Do this: Arrange the material from the line holding "Viewport: 1200px width, 906px height." through the line holding "coord(773,404)", inclusive, as a Markdown table with the columns Row and Line. Number each line and leave out any blank ones.

Raw material:
******
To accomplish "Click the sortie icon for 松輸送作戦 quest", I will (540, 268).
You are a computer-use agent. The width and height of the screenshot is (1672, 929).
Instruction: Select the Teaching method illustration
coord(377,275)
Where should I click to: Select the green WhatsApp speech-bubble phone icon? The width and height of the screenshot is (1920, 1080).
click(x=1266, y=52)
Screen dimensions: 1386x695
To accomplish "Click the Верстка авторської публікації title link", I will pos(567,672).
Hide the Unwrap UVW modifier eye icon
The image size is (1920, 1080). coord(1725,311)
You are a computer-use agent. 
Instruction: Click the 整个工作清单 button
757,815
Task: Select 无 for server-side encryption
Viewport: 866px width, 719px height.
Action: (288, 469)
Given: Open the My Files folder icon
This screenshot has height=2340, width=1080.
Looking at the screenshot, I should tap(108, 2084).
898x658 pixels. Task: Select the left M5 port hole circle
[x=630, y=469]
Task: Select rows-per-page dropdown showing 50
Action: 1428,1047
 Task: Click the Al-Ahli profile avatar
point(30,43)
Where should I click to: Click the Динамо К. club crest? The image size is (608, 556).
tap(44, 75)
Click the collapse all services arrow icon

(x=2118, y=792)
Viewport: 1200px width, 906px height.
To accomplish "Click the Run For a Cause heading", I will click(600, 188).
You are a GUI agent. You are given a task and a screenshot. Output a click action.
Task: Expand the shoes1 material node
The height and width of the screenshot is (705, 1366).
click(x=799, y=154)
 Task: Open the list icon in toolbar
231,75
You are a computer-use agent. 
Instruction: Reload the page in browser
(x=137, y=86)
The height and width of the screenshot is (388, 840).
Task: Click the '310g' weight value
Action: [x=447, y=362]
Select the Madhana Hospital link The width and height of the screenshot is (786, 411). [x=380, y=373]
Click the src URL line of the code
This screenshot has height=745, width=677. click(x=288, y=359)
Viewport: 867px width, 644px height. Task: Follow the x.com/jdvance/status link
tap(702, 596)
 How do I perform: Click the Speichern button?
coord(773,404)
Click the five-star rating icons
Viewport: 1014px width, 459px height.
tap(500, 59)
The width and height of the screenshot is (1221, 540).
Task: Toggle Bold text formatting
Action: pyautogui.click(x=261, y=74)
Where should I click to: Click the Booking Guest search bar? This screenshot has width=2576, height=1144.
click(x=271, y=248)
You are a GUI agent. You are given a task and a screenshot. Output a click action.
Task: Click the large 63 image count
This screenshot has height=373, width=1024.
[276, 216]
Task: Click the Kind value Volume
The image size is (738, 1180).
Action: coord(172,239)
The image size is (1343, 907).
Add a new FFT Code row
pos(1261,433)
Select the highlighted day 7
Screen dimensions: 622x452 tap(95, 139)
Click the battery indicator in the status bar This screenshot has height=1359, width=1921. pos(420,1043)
******
Exercise output:
| Row | Line |
|---|---|
| 1 | Viewport: 1200px width, 906px height. |
| 2 | To accomplish "Click the Run For a Cause heading", I will click(600, 188). |
| 3 | You are a GUI agent. You are given a task and a screenshot. Output a click action. |
| 4 | Task: Expand the shoes1 material node |
| 5 | The height and width of the screenshot is (705, 1366). |
| 6 | click(x=799, y=154) |
| 7 |  Task: Open the list icon in toolbar |
| 8 | 231,75 |
| 9 | You are a computer-use agent.  |
| 10 | Instruction: Reload the page in browser |
| 11 | (x=137, y=86) |
| 12 | The height and width of the screenshot is (388, 840). |
| 13 | Task: Click the '310g' weight value |
| 14 | Action: [x=447, y=362] |
| 15 | Select the Madhana Hospital link The width and height of the screenshot is (786, 411). [x=380, y=373] |
| 16 | Click the src URL line of the code |
| 17 | This screenshot has height=745, width=677. click(x=288, y=359) |
| 18 | Viewport: 867px width, 644px height. Task: Follow the x.com/jdvance/status link |
| 19 | tap(702, 596) |
| 20 |  How do I perform: Click the Speichern button? |
| 21 | coord(773,404) |